TEXT SEGMENT:
Segment Open

With that they gave the order to kill him. The order to attack the prison came from the chief of the Anti-Terror Department in Istanbul, Resat Altay. Zeki Güngör, responsible for all prisons in Turkey, told the press that this attack happened because the prisoners had refused to co-operate in the
countings. However, in their conversation with “Demokrasi” the prisoners stated that these countings were executed normally. Güngör also said that the Justice Department knew about the coming attack and that they would give a statement to the press. After the attack on the Ümraniye-prison, in which three people were killed, there were protests in several parts of Istanbul and in three prisons in Turkey. The prisoners in Ankara, Istanbul-Bayrampasa and Istanbul-Ümraniye
took several guards and one, respectively two, directors hostage. In front of the prisons, the hospital in Numunu, the prison hospital in Bayrampasa, as well as in Sultanahmet where the relatives of the disappeared and the prisoners gather every week to remind people of the disappeared, relatives of the prisoners and other people gathered to protest the massacre. There they waited the whole day for news about the situation of the prisoners and on January 6 they gathered in front of the Justice Department building to lodge a complaint against those who are responsible for the massacre. Next,
the police attacked the people who protested the massacre in a brutal manner. Elderly women and women with children on their arm were thrown against the ground. The press wasn’t spared either in this attack by the police.
At the same time there were several actions abroad by the DHKP-C and solidary organisations, protesting the massacre. A few examples:
– On January 4, 1996, the office of the THY (Turkish airline company), owned by the Turkish state, was destroyed in Hamburg (Germany).

Segment Closed

WORK INSTRUCTIONS:
A: In the account of the Ümraniye prison attack, who gave the order to attack the prison?
B: According to the prison attack account, what reason did Zeki Güngör give for the attack, and what did the prisoners say about it?
C: Extend the account of the Ümraniye prison attack from its last sentence.

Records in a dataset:
Segment Open

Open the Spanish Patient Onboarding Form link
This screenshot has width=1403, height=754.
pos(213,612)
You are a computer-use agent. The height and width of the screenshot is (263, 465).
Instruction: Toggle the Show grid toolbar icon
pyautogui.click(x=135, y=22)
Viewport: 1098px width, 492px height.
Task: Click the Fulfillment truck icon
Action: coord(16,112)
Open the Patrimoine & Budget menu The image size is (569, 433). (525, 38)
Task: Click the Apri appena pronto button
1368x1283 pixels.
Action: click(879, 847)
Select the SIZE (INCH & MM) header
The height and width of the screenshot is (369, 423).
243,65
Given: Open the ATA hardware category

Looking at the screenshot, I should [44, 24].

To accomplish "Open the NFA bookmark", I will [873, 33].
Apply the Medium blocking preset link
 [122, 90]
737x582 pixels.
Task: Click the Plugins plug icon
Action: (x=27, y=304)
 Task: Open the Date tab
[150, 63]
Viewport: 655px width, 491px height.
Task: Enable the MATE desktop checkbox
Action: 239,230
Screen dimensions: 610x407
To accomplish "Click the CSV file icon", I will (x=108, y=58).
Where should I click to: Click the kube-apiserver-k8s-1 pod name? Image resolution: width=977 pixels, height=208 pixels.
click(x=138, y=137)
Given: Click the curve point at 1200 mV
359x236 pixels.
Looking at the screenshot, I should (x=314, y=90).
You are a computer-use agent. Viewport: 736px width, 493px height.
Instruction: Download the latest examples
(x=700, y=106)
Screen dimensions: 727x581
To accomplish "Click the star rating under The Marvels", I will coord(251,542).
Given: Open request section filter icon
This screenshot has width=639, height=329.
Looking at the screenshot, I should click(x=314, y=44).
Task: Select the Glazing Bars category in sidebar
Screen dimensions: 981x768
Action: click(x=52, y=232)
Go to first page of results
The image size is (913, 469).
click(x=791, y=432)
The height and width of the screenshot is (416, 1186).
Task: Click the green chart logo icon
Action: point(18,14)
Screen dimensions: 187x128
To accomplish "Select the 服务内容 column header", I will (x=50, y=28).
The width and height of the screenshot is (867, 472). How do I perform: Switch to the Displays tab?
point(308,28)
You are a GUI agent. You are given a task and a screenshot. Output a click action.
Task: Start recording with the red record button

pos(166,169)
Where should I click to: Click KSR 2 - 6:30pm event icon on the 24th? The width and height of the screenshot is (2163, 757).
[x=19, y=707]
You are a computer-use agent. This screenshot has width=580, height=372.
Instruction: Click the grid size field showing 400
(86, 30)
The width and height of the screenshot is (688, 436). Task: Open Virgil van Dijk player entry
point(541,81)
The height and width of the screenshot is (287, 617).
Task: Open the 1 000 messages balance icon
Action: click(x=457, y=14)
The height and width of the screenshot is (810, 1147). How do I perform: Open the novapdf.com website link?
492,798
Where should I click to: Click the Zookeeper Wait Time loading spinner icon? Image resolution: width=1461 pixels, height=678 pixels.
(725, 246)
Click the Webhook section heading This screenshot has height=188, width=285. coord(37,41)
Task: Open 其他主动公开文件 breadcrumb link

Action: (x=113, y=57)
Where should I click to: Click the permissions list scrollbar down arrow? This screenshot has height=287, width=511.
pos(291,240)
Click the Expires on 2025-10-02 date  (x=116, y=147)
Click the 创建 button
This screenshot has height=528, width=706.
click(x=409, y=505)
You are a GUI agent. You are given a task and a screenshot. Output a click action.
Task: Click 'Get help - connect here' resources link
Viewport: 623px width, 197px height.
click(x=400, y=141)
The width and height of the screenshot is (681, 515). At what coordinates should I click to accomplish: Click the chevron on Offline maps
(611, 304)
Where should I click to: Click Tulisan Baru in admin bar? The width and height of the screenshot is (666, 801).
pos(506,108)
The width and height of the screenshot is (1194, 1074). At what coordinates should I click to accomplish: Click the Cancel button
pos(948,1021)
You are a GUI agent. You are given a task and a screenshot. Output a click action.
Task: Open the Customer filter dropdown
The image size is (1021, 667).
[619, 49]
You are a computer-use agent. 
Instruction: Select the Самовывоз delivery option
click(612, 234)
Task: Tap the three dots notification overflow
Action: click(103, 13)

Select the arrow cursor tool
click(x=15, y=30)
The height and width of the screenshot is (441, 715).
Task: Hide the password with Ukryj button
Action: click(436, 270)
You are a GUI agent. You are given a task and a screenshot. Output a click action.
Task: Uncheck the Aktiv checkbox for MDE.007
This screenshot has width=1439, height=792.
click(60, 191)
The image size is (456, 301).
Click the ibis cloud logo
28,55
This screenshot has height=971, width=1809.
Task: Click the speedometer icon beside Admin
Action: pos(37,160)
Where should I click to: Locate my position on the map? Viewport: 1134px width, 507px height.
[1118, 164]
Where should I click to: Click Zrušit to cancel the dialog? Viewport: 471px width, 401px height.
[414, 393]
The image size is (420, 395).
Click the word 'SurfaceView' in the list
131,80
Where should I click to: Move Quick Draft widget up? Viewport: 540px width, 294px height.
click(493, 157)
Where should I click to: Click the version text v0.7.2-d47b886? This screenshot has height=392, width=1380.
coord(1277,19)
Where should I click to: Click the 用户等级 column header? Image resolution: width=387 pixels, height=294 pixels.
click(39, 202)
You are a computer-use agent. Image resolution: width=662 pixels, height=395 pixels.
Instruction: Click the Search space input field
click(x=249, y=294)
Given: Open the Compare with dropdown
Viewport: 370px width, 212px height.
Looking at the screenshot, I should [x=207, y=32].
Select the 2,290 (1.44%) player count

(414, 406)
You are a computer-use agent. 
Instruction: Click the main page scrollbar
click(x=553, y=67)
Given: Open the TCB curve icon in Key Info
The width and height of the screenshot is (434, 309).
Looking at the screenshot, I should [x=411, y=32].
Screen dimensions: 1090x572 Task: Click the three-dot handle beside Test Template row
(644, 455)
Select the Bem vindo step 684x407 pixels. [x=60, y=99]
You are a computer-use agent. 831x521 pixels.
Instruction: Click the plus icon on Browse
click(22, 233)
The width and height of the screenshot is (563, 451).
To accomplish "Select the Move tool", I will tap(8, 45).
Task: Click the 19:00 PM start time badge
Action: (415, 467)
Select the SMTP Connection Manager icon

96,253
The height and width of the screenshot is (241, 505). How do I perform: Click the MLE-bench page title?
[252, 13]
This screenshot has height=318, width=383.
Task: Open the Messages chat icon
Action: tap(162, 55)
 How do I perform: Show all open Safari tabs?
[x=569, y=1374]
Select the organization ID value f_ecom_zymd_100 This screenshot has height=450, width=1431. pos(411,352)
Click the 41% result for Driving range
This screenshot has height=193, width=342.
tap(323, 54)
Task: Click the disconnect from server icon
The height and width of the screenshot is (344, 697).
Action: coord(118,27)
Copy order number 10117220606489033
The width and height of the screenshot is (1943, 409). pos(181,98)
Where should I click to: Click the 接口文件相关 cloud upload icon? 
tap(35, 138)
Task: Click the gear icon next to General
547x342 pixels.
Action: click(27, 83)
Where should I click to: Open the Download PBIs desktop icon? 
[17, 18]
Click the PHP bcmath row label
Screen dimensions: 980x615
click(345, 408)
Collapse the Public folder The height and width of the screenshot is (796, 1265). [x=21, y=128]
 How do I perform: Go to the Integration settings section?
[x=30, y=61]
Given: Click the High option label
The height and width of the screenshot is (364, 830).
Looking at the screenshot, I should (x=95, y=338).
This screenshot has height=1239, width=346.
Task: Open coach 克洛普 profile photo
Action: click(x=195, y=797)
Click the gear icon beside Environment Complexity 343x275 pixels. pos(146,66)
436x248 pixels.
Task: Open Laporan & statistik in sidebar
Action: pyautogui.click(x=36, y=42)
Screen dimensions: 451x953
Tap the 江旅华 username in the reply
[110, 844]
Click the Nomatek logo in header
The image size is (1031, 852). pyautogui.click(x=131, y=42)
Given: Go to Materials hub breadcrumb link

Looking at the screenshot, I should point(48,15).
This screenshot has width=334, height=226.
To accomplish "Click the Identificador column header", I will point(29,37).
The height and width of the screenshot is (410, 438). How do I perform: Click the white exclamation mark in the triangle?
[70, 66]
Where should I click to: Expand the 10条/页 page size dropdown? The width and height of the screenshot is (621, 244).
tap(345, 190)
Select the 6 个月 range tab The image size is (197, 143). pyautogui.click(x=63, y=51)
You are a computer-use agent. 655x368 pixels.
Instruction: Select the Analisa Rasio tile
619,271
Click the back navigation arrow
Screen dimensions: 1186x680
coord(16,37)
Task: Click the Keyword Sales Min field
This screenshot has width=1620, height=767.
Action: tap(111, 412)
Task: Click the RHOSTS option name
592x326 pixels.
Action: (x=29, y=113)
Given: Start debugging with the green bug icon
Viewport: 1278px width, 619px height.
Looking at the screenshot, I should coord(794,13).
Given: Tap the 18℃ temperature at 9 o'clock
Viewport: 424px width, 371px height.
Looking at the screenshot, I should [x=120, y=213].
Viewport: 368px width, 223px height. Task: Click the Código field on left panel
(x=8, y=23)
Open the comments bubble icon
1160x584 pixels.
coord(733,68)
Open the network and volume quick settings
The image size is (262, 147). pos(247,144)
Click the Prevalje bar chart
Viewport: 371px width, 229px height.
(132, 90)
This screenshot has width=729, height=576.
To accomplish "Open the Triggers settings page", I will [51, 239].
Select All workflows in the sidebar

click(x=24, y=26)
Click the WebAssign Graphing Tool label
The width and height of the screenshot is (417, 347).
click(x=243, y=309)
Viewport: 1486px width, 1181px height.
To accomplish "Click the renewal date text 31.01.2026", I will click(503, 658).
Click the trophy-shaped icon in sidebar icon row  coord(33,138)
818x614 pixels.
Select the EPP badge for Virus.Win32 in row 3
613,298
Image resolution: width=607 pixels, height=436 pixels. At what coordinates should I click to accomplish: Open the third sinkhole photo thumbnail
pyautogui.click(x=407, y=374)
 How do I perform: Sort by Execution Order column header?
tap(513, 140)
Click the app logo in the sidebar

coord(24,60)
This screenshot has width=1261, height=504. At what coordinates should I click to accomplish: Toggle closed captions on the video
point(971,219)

Segment Closed

RESPONSES TO THE TASKS:
A: Resat Altay, chief of the Anti-Terror Department in Istanbul.

B: Güngör told the press that the attack happened because the prisoners had refused to co-operate in the countings. In their conversation with "Demokrasi," however, the prisoners stated that the countings were carried out normally.

C:
– On January 4, 1996, banners were put up against the building of the Ziraat Bankasi in Duisburg (Germany). It read: “The fallen in Ümraniye are immortal”. On January 5, the DHKP-C and the MLKP organised a rally in which 100 people took part. The police, who didn’t want to tolerate this action, attacked the People’s Culture House in Duisburg.
– In Berlin (Germany), the DHKP-C, MLKP and MLSPB organised a demonstration on January 5 to draw attention to the massacre.
– On January 5 the consulate of the Turkish Republic in Mainz (Germany) was occupied by 15 people from the DHKC.
– In Bremen (Germany), the studio from Radio Bremen was occupied on January 5 by sympathisers of the TIKB and the DHKC. They published a statement to show solidarity with the prisoners in Ümraniye.
– In Cologne (Germany), a building from the THY (Turkish airline company) and two banks were attacked with molotov-cocktails.
– In France, the office from the THY was attacked with bricks and sticks.
– In Greece, the office from the THY was pelted with red paint, symbolising blood. Some banners were put up also, and pamphlets were spread.
– In Vienna (Austria) and London (England) statements were spread by the DHKC-Information offices, protesting the massacre in Ümraniye.
We call upon the public to protest the fascist actions of the Turkish government and to show solidarity with the prisoners in the Ümraniye-prison. Each letter of protest, each action can prevent a further massacre in the prisons.